An R Introduction to Statistics

Deep Learning in R

Deep learning has a wide range of applications, from speech recognition, computer vision, to self-driving cars and mastering the game of Go. While the concept is intuitive, the implementation is often heuristic and tedious. We will take a stab at simplifying the process, and make the technology more accessible.

Example

We illustrate our approach with the venerable CIFAR-10 dataset. The following code snippet will download the data from its known location to a folder “data/cifar” inside the current working directory. It also creates a data source object for later use.

> library(rpud) 
> ds <- rpudlCreateDataSource( 
+      data.format="cifar10", 
+      data.dir="data/cifar" 
+ )

The training process requires us to pre-compute the mean value of the training data. The following will save the result to a file “cifar10-data.mean” inside the data source’s directory.

> rpudlFindTrainingDataMean(ds, filename="cifar10-data.mean")

We then create a model object using a script named cifar10_quick_train.prototxt. The script is written in Google Protocol Buffers format. There is a local copy of the script in the rpudl folder of the rpud installation directory, which is what we will use below. The script is based on the cifar10 example of the Caffe framework. If interested, you can also find the message type definition “rpudl_model.proto” in the same local folder.

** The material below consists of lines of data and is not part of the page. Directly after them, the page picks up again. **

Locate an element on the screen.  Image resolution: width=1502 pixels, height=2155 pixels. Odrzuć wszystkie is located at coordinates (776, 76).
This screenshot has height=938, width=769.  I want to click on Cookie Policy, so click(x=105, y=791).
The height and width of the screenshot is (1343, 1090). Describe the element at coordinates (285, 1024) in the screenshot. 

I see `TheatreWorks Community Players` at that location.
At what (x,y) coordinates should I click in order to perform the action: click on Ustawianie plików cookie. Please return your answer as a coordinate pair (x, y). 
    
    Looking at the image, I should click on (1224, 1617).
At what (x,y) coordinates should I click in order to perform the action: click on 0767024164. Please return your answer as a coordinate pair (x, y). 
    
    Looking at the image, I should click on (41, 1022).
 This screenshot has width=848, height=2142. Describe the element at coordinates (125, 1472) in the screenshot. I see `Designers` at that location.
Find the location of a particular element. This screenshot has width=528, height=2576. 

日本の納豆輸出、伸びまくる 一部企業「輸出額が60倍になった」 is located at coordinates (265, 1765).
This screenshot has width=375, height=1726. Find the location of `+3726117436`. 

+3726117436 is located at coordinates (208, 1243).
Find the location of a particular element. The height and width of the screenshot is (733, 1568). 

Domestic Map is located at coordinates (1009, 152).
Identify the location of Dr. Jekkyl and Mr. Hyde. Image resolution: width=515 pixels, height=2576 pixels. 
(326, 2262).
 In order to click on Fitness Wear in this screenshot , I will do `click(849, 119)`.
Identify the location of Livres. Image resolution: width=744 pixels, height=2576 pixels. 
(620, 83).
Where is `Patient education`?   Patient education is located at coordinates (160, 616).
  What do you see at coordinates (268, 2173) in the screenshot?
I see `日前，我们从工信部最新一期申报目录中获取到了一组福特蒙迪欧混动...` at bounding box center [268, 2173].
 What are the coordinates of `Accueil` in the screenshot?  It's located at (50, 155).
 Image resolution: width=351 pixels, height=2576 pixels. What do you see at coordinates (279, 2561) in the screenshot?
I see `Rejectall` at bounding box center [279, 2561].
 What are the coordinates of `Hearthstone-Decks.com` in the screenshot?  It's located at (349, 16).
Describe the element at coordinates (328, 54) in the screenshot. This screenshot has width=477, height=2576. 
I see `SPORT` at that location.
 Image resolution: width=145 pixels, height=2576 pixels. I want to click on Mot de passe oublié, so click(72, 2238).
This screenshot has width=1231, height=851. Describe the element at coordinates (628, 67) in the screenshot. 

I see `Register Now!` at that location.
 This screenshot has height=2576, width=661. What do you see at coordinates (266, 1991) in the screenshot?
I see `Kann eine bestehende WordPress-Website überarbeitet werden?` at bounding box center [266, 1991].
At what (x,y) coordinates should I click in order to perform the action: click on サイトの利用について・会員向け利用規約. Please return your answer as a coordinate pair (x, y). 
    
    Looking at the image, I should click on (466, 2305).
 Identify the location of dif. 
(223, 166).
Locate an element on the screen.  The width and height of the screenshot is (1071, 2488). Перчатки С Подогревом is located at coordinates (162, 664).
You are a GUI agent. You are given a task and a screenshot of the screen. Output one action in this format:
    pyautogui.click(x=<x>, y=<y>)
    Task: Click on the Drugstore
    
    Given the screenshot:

> rpudl.path <- file.path(path.package(package="rpud"), "rpudl") 
> model <- rpudl( 
+       file.path(rpudl.path, "cifar10_quick_train.prototxt"), 
+       data.source=ds 
+ )

Now we are ready to train the model. The training process takes about 280 seconds on a GTX 660Ti. The result is a new model object with updated parameters. Here, we overwrite the previous model object for simplicity. Should we save the result in a separate model object, we can have a history of the trained models. It reaches about 72% accuracy after 4,000 iterations.

> system.time(model <- rpudlTrain( 
+       model, batch=100, iter=4000)) 
    .... 
training @iter 3800, cost 0.535023, accuracy 74% 
training @iter 3900, cost 0.689107, accuracy 73% 
training @iter 4000, cost 0.655459, accuracy 78% 
training ends with average cost of 0.951724, and accuracy 71.78% 
  user  system elapsed 
210.04   70.17  279.78

We then resume the training with a smaller learning rate. It takes about 72 seconds for another 1,000 iterations, and improves the accuracy to 75%.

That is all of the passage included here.